Ahmet Peker

Personal information
- Full name: Ahmet Peker
- Nationality: Turkish
- Born: Ahmet Peker November 4, 1989 (age 36) İskilip, Çorum Province, Turkey
- Height: 1.62 m (5.3 ft)
- Weight: 58 kg (128 lb)

Sport
- Sport: Sport wrestling
- Event: Freestyle
- Club: Bursa Büyükşehir Belediyespor Club in Bursa
- Coached by: İsmail Faikoğlu

Medal record
Men's Freestyle wrestling
Representing Turkey
European Championships
| Bronze medal – third place | 2012 Belgrade | 55 kg |
Mediterranean Games
| Bronze medal – third place | 2013 Mersin | 55 kg |
World Juniors Championships
| Gold medal – first place | 2009 Ankara | 50 kg |
| Gold medal – first place | 2008 Istanbul | 50 kg |
| Gold medal – first place | 2006 Guatemala City | 50 kg |
| Bronze medal – third place | 2007 Beijing | 50 kg |
University World Championships
| Silver medal – second place | 2016 Çorum | 57 kg |

= Ahmet Peker =

Turkish wrestler (born 1989)

Ahmet Peker (born November 4, 1989) is a Turkish sport wrestler in 55 kg division of Freestyle. The 1.62 m tall athlete is a member of Bursa Büyükşehir Belediyespor Club in Bursa, where he is coached by İsmail Faikoğlu. In 2009, he was named by FILA the best junior wrestler having won the most world championships.
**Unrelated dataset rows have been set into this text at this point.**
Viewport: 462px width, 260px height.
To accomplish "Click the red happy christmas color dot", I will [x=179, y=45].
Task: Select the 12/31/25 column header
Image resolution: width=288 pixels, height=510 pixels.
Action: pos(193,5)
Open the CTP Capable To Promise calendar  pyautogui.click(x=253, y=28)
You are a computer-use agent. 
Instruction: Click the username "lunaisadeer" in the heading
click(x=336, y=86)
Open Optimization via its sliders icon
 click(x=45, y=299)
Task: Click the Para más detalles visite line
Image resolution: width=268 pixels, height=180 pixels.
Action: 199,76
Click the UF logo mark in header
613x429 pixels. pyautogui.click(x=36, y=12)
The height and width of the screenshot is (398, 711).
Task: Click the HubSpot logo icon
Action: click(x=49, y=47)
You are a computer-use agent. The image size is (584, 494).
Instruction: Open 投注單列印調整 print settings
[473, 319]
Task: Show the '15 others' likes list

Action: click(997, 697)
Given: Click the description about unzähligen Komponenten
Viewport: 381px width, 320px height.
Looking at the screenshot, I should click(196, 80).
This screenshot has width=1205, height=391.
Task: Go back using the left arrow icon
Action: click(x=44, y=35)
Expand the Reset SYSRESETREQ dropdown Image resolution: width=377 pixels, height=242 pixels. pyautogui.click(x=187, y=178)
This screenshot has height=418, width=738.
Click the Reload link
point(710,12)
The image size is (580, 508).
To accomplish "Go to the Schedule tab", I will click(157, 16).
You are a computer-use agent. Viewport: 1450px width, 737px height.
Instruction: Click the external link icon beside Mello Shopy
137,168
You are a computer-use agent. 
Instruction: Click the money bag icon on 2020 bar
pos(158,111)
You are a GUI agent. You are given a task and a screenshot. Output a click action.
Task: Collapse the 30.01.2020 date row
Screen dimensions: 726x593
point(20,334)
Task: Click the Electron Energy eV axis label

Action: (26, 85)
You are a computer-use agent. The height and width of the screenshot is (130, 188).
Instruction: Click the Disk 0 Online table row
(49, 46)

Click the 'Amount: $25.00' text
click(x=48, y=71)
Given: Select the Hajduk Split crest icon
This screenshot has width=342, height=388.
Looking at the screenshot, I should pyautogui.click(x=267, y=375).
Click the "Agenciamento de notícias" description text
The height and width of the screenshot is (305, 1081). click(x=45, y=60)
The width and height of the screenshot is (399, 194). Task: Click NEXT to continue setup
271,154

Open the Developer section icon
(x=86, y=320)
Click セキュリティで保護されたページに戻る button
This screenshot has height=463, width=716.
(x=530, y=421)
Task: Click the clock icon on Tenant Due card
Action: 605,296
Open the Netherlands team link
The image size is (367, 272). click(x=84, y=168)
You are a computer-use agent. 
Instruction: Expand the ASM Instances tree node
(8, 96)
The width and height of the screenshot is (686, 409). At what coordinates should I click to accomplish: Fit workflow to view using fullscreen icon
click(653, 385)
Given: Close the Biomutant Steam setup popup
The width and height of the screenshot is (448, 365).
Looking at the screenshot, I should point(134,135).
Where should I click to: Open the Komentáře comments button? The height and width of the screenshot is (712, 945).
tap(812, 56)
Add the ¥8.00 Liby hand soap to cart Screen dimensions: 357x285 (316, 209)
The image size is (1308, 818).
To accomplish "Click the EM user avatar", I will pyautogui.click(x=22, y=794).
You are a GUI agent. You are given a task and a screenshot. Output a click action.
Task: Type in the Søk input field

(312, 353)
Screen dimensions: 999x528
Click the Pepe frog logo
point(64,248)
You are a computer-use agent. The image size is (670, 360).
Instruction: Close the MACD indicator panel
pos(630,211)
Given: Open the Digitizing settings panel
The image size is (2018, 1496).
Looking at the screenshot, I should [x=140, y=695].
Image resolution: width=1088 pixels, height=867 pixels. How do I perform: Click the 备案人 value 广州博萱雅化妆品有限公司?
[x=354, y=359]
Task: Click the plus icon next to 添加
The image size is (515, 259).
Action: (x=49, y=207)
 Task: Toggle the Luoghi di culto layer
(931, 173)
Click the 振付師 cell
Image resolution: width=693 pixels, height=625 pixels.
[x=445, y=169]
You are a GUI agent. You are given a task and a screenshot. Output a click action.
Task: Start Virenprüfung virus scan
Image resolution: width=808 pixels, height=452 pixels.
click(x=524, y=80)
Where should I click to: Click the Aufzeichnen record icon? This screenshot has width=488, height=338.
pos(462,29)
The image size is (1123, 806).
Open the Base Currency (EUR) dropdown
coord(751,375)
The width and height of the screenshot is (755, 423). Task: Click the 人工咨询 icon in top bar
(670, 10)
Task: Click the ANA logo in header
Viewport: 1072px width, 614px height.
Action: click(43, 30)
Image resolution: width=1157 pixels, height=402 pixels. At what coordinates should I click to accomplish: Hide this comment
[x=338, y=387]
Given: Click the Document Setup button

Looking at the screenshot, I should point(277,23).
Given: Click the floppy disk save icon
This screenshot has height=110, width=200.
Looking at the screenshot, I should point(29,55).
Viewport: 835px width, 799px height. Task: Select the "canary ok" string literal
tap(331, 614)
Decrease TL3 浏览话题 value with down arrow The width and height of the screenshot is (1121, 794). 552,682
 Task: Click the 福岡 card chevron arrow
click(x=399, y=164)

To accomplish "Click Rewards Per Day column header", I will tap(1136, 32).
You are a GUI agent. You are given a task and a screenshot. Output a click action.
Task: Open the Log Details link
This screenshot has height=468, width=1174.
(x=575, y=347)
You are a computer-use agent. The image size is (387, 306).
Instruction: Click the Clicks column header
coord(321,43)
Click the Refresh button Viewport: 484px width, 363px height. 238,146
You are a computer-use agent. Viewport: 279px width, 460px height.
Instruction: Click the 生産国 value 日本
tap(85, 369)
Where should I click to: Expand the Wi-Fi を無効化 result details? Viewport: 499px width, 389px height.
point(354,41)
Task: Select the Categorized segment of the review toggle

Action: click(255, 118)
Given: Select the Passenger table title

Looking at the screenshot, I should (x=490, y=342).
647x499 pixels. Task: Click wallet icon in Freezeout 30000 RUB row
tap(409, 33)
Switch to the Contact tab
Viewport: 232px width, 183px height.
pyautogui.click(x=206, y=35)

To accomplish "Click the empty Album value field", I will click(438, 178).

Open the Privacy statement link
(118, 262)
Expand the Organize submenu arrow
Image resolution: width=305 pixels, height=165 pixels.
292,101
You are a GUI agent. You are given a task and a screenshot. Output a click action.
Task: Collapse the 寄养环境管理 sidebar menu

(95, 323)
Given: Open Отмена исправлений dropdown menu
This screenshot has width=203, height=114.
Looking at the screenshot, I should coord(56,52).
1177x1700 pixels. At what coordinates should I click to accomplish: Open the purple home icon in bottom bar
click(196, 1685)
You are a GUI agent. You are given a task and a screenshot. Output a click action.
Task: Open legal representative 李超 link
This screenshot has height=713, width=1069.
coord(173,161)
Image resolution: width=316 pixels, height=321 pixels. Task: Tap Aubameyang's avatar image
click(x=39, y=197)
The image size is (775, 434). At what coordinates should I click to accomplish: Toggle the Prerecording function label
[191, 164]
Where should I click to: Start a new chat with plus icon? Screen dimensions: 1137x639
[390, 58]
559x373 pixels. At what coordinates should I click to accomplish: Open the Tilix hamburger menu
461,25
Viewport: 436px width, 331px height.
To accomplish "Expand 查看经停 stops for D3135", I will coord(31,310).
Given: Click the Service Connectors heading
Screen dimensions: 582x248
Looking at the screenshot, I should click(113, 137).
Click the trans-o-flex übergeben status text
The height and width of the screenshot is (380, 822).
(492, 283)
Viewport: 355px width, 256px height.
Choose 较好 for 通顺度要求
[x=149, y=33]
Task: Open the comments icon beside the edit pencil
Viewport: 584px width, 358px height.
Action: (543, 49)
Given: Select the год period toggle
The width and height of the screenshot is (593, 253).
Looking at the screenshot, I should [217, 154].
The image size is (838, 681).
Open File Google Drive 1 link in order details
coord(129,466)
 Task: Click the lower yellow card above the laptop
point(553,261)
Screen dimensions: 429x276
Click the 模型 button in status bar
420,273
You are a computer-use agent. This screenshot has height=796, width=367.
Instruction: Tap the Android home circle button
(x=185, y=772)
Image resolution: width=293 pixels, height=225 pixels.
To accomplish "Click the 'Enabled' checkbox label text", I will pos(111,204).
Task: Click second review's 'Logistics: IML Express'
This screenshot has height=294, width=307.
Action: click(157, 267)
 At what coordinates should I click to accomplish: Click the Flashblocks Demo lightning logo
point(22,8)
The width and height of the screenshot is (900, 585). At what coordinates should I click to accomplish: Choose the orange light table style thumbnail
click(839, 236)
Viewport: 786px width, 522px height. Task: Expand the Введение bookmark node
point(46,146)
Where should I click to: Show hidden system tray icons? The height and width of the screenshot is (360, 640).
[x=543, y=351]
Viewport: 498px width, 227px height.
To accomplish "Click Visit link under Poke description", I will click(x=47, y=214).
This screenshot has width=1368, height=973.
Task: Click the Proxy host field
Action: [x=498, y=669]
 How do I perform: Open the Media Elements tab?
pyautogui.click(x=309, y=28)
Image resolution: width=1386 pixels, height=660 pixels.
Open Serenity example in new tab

He was born on November 4, 1989, in Harun village of Iskilip district in Çorum Province to Sadullah and his wife Hatice, a farmer family with five children. He began with wrestling at the Adil Candemir Wrestling Training Center in Çorum, and became a member of Amasya Şekerspor Club in Amasya after completing his education. Peker transferred to Bursa Büyükşehir Belediyespor when his club in Amasya closed.

Ahmet Peker is winner of several medals in cadets and juniors class at European and world level. He won the gold medal at the World Junior Wrestling Championships in 2006 held in Guatemala City, Guatemala, in 2008 held in Istanbul and in 2009 Ankara, Turkey. He became the gold medalist at the European Juniors Wrestling Championships in 2007 held at Belgrade, Serbia and in 2009 at Tbilisi, Georgia. He won the bronze medal at the 2012 European Wrestling Championships held in Belgrade, Serbia.

Peker competed at the 2012 Summer Olympics.

In 2016, he won the silver medal in the men's 57 kg event at the 2016 World University Wrestling Championships held in Çorum, Turkey.